Hacía años que no se recibía una carta en la casa. El señor subió la
escalera de la torre con la dichosa carta en la mano. Era una noche clara
y el amo se movía en aquella habitación llena de luna como una fiera en
su jaula... De madrugada volvió para ordenarme que le hiciera aprontar el
cupé negro y el mejor par de caballos que hubiera en los establos. Y yo,
señor, en esos males momentos que todos tenemos, ordené que sacaran los
caballos
oscuros, unos caballos renegridos que eran el mismo del señor, pero que
jamás se habían enjaezado hasta ese día... ¡Debí de suponérmelo!
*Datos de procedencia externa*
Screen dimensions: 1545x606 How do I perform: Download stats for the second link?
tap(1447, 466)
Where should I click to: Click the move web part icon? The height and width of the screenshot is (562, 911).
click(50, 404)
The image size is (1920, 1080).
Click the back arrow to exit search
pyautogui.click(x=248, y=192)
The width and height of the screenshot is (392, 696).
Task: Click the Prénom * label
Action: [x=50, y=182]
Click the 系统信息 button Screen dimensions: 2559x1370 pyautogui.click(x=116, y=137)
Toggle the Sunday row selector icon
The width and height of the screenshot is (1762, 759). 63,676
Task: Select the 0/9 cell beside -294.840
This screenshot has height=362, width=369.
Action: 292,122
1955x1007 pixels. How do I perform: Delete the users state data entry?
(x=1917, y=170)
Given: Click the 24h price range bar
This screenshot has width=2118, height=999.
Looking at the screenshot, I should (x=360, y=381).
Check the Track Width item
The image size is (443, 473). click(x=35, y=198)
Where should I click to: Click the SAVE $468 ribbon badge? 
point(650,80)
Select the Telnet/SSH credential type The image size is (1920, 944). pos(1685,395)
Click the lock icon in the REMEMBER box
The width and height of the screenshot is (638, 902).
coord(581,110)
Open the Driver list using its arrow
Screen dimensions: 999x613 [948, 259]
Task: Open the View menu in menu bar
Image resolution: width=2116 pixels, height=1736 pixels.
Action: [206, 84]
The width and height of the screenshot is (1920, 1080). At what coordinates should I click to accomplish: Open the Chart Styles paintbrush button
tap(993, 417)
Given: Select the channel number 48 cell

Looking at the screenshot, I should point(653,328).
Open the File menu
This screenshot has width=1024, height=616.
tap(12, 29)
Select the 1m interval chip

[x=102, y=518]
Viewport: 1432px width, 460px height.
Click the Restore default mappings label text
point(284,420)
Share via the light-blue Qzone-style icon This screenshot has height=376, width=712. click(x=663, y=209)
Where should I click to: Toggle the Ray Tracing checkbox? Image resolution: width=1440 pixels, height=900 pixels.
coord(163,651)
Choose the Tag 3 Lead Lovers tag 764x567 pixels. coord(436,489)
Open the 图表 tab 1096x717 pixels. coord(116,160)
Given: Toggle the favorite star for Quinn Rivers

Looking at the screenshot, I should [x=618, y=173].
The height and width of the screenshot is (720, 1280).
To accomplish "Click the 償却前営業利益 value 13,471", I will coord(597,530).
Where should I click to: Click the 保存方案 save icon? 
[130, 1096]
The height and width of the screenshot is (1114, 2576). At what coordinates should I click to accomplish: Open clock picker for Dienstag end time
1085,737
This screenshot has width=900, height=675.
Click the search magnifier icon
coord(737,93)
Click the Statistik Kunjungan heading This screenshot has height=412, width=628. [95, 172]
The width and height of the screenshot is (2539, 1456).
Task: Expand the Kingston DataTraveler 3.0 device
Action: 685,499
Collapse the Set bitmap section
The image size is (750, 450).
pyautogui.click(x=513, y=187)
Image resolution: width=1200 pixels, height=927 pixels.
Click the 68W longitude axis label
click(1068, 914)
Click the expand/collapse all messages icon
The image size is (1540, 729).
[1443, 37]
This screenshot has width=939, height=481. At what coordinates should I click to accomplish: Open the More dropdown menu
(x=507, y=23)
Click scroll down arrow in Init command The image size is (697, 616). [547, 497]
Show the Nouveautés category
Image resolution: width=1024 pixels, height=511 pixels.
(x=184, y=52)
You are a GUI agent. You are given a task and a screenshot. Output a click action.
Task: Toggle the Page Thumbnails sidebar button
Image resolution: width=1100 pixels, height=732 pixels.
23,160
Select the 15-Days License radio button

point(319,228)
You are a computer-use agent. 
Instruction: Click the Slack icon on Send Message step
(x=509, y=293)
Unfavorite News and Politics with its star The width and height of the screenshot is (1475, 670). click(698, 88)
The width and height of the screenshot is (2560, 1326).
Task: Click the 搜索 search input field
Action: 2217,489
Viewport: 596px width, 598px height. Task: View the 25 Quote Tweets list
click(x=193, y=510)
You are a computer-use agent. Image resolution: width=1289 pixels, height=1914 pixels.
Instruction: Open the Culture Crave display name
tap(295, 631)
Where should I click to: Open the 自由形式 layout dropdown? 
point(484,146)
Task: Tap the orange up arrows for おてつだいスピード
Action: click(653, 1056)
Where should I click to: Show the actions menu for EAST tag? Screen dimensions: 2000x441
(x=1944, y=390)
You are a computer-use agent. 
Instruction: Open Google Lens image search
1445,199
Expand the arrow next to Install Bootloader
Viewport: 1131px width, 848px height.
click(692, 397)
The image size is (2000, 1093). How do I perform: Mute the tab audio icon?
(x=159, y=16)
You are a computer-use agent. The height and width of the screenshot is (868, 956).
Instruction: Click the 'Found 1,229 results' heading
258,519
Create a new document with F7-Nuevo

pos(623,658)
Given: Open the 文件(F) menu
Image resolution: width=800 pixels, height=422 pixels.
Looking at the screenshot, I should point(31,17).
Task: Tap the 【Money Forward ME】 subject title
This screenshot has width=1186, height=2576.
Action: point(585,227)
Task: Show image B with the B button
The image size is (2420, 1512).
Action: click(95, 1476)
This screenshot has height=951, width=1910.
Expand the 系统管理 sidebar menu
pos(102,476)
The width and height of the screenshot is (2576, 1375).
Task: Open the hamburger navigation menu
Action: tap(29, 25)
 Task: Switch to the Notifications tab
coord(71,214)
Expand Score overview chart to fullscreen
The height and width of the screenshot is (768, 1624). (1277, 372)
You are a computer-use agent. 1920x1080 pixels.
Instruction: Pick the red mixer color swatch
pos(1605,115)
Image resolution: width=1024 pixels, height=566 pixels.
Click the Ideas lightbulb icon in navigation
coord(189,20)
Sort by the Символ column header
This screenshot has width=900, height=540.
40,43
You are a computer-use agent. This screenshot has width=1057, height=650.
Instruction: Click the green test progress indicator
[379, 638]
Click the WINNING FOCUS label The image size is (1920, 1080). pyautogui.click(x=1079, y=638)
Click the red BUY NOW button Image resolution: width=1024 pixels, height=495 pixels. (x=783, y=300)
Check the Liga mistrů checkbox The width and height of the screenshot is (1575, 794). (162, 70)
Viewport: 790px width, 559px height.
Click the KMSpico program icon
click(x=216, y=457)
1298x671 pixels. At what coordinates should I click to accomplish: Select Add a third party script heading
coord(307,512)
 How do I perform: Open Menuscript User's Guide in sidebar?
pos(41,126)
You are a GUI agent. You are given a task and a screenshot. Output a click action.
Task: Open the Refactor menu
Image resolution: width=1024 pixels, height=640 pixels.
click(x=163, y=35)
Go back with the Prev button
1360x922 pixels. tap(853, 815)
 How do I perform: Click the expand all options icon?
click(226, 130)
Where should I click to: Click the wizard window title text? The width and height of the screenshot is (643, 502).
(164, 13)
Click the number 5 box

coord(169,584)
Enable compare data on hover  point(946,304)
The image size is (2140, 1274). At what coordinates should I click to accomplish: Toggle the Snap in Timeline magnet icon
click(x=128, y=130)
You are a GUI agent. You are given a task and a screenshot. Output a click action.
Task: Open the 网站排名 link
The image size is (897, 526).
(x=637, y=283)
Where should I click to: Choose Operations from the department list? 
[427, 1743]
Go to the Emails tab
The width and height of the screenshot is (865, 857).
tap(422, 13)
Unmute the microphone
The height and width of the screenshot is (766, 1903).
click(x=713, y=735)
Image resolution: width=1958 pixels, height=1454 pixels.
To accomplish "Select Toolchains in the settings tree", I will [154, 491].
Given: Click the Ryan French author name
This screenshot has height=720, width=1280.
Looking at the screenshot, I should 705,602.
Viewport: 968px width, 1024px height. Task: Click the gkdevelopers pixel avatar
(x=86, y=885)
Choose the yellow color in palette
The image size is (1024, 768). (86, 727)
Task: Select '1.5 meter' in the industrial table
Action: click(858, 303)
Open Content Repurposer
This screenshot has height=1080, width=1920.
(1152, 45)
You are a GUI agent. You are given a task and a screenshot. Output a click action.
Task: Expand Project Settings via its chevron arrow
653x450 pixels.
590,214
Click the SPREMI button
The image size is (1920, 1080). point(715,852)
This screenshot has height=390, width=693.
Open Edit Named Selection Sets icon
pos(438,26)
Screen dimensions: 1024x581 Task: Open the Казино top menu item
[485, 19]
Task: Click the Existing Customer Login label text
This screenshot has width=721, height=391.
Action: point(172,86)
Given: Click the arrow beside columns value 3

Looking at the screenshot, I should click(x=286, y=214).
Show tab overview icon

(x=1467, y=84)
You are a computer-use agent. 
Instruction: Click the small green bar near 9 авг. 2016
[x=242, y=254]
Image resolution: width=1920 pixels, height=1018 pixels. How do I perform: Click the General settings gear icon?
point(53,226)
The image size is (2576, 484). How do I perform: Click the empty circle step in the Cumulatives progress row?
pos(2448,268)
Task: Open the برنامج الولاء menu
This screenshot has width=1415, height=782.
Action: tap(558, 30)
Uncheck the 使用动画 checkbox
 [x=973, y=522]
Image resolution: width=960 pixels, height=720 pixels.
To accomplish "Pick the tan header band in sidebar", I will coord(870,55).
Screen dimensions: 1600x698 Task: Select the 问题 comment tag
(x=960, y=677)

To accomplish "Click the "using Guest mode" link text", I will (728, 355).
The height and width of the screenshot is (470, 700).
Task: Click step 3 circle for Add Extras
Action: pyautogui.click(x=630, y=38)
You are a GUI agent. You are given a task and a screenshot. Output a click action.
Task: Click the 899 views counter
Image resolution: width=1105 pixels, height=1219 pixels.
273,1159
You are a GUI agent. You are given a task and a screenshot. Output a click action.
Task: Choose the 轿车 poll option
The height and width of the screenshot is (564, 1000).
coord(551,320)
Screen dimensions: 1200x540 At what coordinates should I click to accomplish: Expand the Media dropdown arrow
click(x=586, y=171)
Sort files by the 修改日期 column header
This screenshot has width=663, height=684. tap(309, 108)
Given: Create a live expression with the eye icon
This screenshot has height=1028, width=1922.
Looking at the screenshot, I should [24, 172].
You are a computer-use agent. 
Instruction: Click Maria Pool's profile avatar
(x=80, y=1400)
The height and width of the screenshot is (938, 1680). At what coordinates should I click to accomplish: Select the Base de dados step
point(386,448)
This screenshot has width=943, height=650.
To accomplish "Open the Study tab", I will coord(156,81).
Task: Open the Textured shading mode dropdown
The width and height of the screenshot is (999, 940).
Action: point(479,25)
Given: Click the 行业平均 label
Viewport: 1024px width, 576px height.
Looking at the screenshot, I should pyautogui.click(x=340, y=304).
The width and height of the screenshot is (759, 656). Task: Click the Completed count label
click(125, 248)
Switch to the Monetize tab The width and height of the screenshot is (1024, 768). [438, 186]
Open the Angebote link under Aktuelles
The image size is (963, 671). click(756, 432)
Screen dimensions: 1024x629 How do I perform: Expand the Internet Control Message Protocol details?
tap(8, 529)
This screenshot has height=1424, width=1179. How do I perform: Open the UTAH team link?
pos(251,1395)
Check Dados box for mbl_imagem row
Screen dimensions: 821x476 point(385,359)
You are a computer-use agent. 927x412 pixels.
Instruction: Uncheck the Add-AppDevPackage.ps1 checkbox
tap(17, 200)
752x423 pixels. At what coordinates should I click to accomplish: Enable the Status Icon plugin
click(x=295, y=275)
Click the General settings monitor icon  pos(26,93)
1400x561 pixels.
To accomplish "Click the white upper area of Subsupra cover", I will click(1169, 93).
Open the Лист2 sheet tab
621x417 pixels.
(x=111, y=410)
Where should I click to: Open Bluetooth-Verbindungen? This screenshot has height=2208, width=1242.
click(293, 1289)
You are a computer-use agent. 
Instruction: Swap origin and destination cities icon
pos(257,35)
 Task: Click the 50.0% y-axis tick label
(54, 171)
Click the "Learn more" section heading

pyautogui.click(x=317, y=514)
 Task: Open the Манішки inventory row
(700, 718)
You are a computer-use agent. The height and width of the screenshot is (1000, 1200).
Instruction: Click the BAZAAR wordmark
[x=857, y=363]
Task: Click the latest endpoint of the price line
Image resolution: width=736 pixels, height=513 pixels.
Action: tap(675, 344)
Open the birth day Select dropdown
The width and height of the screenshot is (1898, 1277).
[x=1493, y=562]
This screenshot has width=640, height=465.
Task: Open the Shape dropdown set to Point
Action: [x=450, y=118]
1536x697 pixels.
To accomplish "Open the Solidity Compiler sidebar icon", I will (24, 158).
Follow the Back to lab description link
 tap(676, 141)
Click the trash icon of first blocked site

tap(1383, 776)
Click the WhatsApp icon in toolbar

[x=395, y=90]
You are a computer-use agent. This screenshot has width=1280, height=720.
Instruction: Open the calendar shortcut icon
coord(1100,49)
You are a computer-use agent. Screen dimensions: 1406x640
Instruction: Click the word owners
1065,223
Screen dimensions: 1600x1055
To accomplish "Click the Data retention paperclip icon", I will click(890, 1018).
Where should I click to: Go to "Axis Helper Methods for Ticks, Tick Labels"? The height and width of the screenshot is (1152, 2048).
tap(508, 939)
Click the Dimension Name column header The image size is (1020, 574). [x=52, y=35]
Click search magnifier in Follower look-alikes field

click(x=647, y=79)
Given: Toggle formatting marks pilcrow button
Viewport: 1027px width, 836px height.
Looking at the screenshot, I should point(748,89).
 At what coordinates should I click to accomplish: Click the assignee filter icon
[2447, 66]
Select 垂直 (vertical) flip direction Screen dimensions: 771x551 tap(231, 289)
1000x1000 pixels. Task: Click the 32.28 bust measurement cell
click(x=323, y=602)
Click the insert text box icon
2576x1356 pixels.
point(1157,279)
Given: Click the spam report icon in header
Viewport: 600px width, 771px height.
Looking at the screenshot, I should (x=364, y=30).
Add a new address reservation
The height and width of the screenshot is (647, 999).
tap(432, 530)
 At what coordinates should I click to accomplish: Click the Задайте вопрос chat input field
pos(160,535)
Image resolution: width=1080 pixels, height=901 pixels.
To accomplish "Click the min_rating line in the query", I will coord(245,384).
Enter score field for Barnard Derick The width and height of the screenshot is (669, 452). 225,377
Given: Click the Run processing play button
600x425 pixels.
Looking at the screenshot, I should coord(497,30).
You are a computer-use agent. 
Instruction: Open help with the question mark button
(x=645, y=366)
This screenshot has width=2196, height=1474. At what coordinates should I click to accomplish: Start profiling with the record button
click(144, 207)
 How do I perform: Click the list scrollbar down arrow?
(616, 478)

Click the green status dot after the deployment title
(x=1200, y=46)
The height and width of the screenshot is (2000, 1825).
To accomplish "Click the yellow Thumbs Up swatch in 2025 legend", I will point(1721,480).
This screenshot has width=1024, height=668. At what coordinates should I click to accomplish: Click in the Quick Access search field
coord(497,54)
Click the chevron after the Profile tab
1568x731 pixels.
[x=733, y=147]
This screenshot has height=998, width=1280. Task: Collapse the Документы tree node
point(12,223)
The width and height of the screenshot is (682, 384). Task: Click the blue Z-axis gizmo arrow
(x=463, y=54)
Aquellos caballos dejaron sombra en vez de polvo... —Eso
no me interesa en absoluto—, interrumpió el hombre que se había
quedado absorto—. Sólo me interesa la casa. —Si,
la casa, la casa. ¡Ahí la tiene, Dios mío! —prosiguió la vieja—,
pero adivino que usted es inteligente y esas maneras de decir "Casa
honda" me han traído ciertos recuerdos... El
hombre movió la cabeza y la voz de la vieja se apagó de pronto. —No
nos entendemos, —dijo—, (la vieja se estremeció), no me importa ni
tengo nada que ver con los antepasados de la familia. Dejemos eso aparte y
veamos si nos ponemos de acuerdo: he sabido que usted se halla dispuesta a
alquilar una de las habitaciones de la casa y pensé que si me viene bien
alguna de las piezas del fondo, donde yo no le estorbe, la tomaré siempre
que usted me arregle la pensión completa ..., y si la casa me gustó toda
así, desde afuera, fue por una razón que no quiero explicarle ni usted
entenderá... Por otra parte soy estudiante... —¡De
medicina!—, se apresuró a decir la vieja—. —No
importa de qué. Lo que haga yo es aparte. Lo importante es que estudio... —¡Medicina!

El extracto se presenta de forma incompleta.